Accepted for/Published in: JMIR Research Protocols
Date Submitted: Apr 19, 2020
Date Accepted: Jan 6, 2021
Application-Based Salt Reduction Intervention in School Children and Their Families (AppSalt) in China: Protocol for a Mixed Method Process Evaluation
ABSTRACT
Background:
The application-based salt reduction intervention program in school children and their families (AppSalt) is a multi-component mobile health (m-health) intervention program, which will involve multiple stakeholders, including students, parents, teachers, school heads, and local health and education authorities. The complexity of AppSalt program highlights the need for process evaluation to investigate how the implementation will be achieved at different sites.
Objective:
This paper presents a process evaluation protocol of the AppSalt program, which aims to monitor the implementation of the program, explain its causal mechanisms, and provide evidence for scaling up the program nationwide.
Methods:
Mixed methods will be used to collect data relating to five process evaluation dimensions: fidelity, dose delivered, dose received, reach, and context. Quantitative data, including app usage logs, activity logs and routine monitoring data, will be collected alongside the intervention process to evaluate the quantity and quality of intervention activities.
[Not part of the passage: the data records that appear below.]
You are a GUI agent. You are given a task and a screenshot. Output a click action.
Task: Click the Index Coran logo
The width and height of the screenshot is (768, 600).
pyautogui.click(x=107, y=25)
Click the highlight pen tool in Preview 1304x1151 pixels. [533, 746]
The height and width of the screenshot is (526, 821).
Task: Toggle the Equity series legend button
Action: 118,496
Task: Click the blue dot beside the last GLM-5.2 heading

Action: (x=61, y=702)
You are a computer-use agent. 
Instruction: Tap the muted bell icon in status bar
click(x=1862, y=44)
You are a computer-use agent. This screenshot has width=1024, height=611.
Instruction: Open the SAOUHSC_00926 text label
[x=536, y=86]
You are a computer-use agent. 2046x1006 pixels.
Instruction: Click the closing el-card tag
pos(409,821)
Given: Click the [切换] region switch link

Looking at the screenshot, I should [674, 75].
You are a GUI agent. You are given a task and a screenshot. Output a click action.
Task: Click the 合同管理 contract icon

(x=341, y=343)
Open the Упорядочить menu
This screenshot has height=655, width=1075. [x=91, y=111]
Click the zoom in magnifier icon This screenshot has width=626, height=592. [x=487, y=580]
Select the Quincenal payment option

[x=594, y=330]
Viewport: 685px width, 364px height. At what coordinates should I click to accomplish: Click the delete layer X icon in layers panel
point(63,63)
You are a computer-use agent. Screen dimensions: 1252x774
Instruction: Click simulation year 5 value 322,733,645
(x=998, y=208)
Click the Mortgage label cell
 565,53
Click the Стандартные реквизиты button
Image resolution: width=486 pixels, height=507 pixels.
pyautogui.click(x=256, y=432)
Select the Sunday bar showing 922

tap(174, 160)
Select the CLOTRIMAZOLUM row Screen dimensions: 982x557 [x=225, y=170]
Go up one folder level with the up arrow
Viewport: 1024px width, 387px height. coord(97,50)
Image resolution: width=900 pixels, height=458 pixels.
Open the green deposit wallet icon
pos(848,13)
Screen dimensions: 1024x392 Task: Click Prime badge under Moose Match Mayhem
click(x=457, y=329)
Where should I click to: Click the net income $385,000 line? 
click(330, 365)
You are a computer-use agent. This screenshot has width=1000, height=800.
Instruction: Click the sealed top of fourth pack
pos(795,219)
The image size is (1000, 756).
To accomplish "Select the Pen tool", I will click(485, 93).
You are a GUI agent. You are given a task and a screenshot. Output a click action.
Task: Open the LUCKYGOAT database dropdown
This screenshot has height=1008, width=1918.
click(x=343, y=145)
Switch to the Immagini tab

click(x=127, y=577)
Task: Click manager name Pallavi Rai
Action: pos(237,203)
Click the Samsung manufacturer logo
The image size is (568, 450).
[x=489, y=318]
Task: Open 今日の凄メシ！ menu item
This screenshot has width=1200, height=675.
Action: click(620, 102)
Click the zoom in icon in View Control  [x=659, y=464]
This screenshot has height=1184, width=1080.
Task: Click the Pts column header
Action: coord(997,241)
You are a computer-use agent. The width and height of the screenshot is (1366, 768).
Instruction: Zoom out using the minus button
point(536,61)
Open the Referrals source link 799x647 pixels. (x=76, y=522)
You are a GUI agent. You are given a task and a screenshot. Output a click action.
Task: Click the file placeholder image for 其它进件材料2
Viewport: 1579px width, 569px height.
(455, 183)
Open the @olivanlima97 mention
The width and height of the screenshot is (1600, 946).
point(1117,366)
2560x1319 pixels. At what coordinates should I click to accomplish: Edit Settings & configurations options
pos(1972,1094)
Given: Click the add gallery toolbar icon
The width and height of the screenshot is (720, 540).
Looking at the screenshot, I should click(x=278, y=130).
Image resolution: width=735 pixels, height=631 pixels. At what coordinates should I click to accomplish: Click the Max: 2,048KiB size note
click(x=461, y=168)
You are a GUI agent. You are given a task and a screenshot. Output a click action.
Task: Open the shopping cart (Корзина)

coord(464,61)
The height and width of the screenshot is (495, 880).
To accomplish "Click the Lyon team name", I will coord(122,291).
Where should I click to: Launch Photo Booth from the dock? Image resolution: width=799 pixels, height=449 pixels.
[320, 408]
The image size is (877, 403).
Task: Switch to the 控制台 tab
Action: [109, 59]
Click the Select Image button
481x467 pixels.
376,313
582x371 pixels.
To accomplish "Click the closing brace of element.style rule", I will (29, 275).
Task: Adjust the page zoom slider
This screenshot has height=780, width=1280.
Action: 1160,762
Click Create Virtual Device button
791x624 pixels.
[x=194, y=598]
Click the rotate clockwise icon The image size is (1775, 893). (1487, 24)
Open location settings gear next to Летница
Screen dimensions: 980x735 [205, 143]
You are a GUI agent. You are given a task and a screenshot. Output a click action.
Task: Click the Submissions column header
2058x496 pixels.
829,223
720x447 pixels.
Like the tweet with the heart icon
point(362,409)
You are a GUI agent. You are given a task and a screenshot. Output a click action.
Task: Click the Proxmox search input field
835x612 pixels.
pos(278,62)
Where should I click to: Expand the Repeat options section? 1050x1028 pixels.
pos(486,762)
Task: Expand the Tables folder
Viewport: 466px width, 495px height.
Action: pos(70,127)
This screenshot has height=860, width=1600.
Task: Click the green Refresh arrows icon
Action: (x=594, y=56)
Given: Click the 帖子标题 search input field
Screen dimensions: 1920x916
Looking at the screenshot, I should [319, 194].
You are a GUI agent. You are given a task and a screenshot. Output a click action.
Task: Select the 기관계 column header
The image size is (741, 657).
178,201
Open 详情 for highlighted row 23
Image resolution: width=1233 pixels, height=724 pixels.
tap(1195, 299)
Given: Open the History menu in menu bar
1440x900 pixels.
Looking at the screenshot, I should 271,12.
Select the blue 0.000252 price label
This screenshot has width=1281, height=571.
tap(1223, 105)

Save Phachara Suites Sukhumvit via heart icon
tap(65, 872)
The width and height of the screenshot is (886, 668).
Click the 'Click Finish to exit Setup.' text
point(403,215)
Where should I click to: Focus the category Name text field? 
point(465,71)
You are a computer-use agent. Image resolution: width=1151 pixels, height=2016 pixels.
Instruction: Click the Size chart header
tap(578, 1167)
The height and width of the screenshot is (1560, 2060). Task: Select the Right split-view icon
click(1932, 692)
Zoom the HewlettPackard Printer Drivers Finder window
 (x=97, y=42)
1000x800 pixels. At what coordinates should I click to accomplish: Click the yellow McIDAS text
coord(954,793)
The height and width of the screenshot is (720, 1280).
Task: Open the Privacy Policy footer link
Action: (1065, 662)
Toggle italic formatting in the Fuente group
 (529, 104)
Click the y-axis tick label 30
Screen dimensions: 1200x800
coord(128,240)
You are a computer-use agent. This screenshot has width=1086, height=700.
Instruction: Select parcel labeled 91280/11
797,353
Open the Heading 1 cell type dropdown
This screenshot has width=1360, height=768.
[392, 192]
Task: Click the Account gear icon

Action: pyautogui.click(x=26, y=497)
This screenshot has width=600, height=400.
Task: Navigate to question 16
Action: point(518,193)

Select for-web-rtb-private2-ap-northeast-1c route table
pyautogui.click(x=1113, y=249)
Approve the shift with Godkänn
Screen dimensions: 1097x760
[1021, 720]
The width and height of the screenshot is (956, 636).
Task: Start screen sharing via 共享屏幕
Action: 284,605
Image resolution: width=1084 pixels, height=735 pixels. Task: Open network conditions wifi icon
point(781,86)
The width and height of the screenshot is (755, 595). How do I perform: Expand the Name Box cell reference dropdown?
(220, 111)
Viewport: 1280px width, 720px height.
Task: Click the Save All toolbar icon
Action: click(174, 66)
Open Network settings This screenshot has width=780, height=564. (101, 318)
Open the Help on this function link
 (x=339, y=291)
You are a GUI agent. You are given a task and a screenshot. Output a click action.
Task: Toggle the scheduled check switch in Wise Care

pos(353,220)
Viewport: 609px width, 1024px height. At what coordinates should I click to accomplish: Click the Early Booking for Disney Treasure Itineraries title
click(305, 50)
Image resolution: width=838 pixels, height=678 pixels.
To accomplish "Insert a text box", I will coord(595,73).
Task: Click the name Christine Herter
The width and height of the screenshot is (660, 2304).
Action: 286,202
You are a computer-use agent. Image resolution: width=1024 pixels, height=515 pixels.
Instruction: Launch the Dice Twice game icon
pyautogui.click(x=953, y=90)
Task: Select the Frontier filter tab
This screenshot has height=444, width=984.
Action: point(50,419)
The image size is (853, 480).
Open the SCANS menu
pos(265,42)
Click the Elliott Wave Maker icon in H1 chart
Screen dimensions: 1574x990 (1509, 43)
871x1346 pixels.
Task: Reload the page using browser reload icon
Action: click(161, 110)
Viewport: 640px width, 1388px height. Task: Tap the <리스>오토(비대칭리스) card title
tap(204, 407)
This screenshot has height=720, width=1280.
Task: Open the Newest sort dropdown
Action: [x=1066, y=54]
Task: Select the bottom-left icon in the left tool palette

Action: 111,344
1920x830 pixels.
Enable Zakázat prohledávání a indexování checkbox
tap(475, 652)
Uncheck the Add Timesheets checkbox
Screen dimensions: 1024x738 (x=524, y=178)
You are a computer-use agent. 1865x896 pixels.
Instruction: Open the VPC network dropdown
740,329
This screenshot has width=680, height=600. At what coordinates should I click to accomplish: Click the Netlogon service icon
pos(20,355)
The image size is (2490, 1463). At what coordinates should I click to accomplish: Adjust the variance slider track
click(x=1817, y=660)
The quantitative data will be summarized as medians, means, and proportions as appropriate. Qualitative data will be collected through semi-structured interviews of purposely selected intervention participants and key stakeholders from local health and education authorities. Thematic analysis technique will be used for analysing the qualitative data with the support of NVivo 12. The qualitative data will be triangulated with the quantitative data during the interpretation phase to explain the five process evaluation dimensions.
Results:
The intervention activities of the AppSalt program was initiated at 27 primary schools in three cities since October 2018. We have completed the one-year intervention of this program. The quantitative data for this study, including app usage log, activity logs and the routine monitoring data have been collected and organized during the intervention process. After completing the intervention, we conducted semi-structured interviews with 32 students, 32 parents, 9 teachers, 9 school heads, and 8 stakeholders from local health and education departments. The data analysis is currently underway.
Conclusions:
Using m-health technology for salt reduction among primary school students is an innovation in China. The findings of this study will help researchers understand the implementation of the AppSalt program and similar m-health interventions in real-world settings. Furthermore, this process evaluation will be informative for other researchers and policymakers interested in replicating the AppSalt program and design their salt reduction intervention. Clinical Trial: Trial registration number: ChiCTR1800017553.